** Opening EXTRACTED DATA block **

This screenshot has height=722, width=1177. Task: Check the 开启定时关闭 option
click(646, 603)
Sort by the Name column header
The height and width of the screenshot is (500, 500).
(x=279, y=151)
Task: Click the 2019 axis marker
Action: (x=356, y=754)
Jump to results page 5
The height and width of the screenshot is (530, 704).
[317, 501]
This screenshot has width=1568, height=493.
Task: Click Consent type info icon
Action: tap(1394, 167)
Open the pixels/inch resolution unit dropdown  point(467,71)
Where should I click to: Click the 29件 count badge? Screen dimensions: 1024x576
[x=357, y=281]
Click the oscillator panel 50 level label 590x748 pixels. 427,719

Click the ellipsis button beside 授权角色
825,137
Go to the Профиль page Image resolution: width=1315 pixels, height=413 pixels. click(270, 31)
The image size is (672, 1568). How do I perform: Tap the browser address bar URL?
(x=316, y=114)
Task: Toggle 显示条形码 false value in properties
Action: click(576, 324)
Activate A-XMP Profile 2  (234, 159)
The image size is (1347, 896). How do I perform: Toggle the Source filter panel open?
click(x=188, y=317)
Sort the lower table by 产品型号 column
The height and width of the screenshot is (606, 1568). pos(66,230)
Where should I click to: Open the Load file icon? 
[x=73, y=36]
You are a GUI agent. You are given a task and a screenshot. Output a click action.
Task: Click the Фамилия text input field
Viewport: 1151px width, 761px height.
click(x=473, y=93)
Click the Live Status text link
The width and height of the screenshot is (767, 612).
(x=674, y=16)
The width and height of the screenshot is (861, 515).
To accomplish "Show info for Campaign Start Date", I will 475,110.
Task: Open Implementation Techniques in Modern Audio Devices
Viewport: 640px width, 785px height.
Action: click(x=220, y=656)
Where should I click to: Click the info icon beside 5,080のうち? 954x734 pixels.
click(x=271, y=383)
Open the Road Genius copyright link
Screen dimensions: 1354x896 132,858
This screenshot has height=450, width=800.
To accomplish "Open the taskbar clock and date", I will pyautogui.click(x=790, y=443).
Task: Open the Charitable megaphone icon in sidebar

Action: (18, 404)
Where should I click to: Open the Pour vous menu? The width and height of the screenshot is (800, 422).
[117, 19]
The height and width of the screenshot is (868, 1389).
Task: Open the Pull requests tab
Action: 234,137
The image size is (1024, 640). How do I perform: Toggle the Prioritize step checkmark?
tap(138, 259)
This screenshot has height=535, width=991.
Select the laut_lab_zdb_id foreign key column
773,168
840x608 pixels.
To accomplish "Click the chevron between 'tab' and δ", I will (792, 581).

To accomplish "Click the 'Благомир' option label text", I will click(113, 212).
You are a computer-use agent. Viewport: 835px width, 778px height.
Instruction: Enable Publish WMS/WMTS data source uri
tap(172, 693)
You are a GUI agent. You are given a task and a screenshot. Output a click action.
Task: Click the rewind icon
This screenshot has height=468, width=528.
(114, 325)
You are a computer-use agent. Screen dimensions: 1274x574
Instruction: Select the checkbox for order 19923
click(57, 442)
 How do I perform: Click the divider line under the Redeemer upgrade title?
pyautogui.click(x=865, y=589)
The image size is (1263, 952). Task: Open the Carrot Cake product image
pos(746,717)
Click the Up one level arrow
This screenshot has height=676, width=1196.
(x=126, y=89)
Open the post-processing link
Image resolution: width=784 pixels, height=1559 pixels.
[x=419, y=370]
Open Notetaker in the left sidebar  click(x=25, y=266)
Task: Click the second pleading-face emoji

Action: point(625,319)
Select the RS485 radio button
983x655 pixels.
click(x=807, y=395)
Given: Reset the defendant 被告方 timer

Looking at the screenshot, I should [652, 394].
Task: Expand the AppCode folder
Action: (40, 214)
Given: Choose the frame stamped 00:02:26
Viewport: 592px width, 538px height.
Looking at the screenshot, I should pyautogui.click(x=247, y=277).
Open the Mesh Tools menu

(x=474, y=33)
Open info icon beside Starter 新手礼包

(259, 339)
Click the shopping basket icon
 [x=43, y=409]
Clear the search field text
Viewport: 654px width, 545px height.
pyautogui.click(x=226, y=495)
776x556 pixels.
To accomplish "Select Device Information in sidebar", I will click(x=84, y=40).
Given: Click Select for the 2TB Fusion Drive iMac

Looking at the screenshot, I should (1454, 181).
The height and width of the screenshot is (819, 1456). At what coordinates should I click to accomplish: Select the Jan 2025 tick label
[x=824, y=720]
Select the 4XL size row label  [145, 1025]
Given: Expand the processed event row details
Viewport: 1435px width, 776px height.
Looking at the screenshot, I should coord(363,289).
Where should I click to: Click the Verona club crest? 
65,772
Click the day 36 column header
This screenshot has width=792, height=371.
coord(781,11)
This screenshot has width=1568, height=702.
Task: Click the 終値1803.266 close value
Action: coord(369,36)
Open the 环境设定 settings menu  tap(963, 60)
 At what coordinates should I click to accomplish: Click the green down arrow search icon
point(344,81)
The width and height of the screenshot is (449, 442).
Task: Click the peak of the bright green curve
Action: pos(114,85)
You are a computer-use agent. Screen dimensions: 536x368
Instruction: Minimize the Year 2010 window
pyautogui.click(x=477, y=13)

** Closing EXTRACTED DATA block **

» **ASSIGNED TASK**: Leave out every line ahead of the one containing "Viewport: 1435px width, 776px height." and print the rest of the listing exactly.

» **EXERCISE SOLUTION**:
Viewport: 1435px width, 776px height.
Looking at the screenshot, I should coord(363,289).
Where should I click to: Click the Verona club crest? 
65,772
Click the day 36 column header
This screenshot has width=792, height=371.
coord(781,11)
This screenshot has width=1568, height=702.
Task: Click the 終値1803.266 close value
Action: coord(369,36)
Open the 环境设定 settings menu  tap(963, 60)
 At what coordinates should I click to accomplish: Click the green down arrow search icon
point(344,81)
The width and height of the screenshot is (449, 442).
Task: Click the peak of the bright green curve
Action: pos(114,85)
You are a computer-use agent. Screen dimensions: 536x368
Instruction: Minimize the Year 2010 window
pyautogui.click(x=477, y=13)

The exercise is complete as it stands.